§ What you need to do
1) Transcribe the passage of the commentary on Senate Republicans that lies between "And Republicans have" and "the QAnon cult.", inclusive.
2) For each statement below, state whether it agrees with the commentary on Senate Republicans. Answer yes or no, and quote the words from the commentary that decide it.
(a) Lauren Boebert live-tweeted about Nancy Pelosi's location during the Capitol insurrection.
(b) Fourteen Senate Republicans announced after the attack on the Capitol that they would object to counting electoral votes.
(c) Trump won a few of the lawsuits he brought to overturn the election results.
3) Answer these questions from the commentary on Senate Republicans.
(a) Which state does Mike Lee represent?
(b) In which years did Marjorie Taylor Greene make comments suggesting that she supported executing prominent Democrats?
(c) Whom does the commentary describe as second in line to the presidency?
**** Document extract ****
Those five votes — and the senators’ clear, forceful statements against Trump’s lies since the election — suggest that there is still a healthy, responsible part of the party (albeit a small one). But there’s no guarantee it will survive. As the saying goes, the first step to fixing a problem is admitting you have one.
And Republicans have a very serious problem.
As they know better than anyone else, the kinds of politicians who populate the Senate don’t have a place in the party they’ve helped create. No matter how much they court Trump’s base or dog-whistle to the conspiracy theorists, foreign policy hawks like Marco Rubio of Florida, anti-poverty innovators like Tim Scott of South Carolina, old-school appropriators like Roy Blunt of Missouri, chameleons like Lindsey Graham of South Carolina and erstwhile constitutional libertarians like Mike Lee of Utah don’t have a place in a party whose future belongs to Reps. Marjorie Taylor Greene of Georgia and Lauren Boebert of Colorado, two freshman Republicans who have expressed sympathy for the QAnon cult.
Boebert live-tweeted about House Speaker Nancy Pelosi’s location during the Capitol insurrection Jan. 6 as Pelosi, second in line to the presidency, was being rushed to a secure location. Greene, among other offenses, made comments in 2018 and 2019 suggesting that she supported executing prominent Democrats.
Some of the senators who endorsed Paul’s motion Tuesday might be tempted to think they can simply move on from Trump and therefore want to avoid an impeachment trial so his entire shameful presidency can be forgotten as quickly as possible.
But they’ve helped to create a disaster much bigger than Trump. By giving in to him at every turn, Republicans helped create the epidemic of conspiracy theories and alternative facts rampant in the Republican Party.
Perhaps most consequentially, they endorsed his Big Lie about the election. It wasn’t just Sens. Ted Cruz of Texas and Josh Hawley of Missouri who propagated fantasies about widespread voter fraud, irregularities and a “steal.” Fourteen Senate Republicans announced before the attack on the Capitol that they planned to object to counting at least one state’s electoral votes, even though Trump had won none of his more than 60 lawsuits trying to overturn the results and even though no evidence of widespread voter fraud was found by election officials in any state regardless of party.
**** Given information ****
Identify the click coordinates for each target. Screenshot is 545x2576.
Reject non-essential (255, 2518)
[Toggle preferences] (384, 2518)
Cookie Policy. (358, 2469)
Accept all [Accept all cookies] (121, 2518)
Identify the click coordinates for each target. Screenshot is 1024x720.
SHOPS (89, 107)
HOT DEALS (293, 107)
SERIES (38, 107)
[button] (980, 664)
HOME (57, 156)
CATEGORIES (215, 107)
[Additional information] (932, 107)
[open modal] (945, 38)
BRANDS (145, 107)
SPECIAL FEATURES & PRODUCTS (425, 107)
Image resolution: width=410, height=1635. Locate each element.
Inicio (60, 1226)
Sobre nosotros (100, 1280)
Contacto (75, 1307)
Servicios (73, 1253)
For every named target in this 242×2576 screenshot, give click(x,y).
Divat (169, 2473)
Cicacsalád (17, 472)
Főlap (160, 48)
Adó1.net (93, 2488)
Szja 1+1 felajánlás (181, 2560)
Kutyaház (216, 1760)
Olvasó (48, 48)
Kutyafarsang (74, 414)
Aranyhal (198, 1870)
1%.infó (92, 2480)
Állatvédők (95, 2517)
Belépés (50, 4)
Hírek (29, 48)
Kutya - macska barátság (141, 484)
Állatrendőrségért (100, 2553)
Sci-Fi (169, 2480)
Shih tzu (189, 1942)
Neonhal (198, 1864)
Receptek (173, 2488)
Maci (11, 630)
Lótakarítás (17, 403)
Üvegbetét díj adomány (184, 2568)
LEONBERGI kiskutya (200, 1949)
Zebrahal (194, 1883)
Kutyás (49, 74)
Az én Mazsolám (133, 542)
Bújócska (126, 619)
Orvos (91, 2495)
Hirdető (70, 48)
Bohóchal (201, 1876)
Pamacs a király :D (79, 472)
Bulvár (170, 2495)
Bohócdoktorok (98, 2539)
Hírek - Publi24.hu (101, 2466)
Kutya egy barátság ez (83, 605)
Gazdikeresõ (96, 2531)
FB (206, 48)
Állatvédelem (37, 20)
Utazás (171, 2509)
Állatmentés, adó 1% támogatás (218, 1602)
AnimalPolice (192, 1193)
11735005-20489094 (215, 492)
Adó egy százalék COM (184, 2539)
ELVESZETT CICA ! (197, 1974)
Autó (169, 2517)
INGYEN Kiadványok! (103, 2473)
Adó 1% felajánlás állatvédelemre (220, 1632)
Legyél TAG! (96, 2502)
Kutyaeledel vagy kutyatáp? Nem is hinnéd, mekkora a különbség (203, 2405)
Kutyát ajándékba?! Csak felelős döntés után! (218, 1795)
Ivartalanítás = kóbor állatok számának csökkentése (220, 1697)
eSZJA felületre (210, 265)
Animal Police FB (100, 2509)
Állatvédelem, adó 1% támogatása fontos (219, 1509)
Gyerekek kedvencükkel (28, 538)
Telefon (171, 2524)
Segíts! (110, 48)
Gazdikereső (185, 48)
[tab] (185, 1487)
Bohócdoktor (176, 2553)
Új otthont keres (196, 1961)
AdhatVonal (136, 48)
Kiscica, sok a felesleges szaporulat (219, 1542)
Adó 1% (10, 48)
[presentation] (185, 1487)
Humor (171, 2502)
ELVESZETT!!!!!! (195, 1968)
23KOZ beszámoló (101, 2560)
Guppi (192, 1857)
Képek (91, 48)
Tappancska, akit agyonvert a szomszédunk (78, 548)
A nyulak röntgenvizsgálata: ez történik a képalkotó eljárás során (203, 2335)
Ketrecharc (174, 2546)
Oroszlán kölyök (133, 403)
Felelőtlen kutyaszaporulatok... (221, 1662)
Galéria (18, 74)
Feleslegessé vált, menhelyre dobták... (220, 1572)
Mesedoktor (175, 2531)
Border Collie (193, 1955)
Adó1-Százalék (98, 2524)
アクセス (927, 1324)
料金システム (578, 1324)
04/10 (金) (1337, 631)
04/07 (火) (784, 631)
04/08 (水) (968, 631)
****
§ Responses in order
1)
And Republicans have a very serious problem.
As they know better than anyone else, the kinds of politicians who populate the Senate don’t have a place in the party they’ve helped create. No matter how much they court Trump’s base or dog-whistle to the conspiracy theorists, foreign policy hawks like Marco Rubio of Florida, anti-poverty innovators like Tim Scott of South Carolina, old-school appropriators like Roy Blunt of Missouri, chameleons like Lindsey Graham of South Carolina and erstwhile constitutional libertarians like Mike Lee of Utah don’t have a place in a party whose future belongs to Reps. Marjorie Taylor Greene of Georgia and Lauren Boebert of Colorado, two freshman Republicans who have expressed sympathy for the QAnon cult.

2)
(a) Yes: "Boebert live-tweeted about House Speaker Nancy Pelosi’s location during the Capitol insurrection Jan. 6"
(b) No: "Fourteen Senate Republicans announced before the attack on the Capitol that they planned to object"
(c) No: "Trump had won none of his more than 60 lawsuits trying to overturn the results"

3)
(a) Utah
(b) 2018 and 2019
(c) House Speaker Nancy Pelosi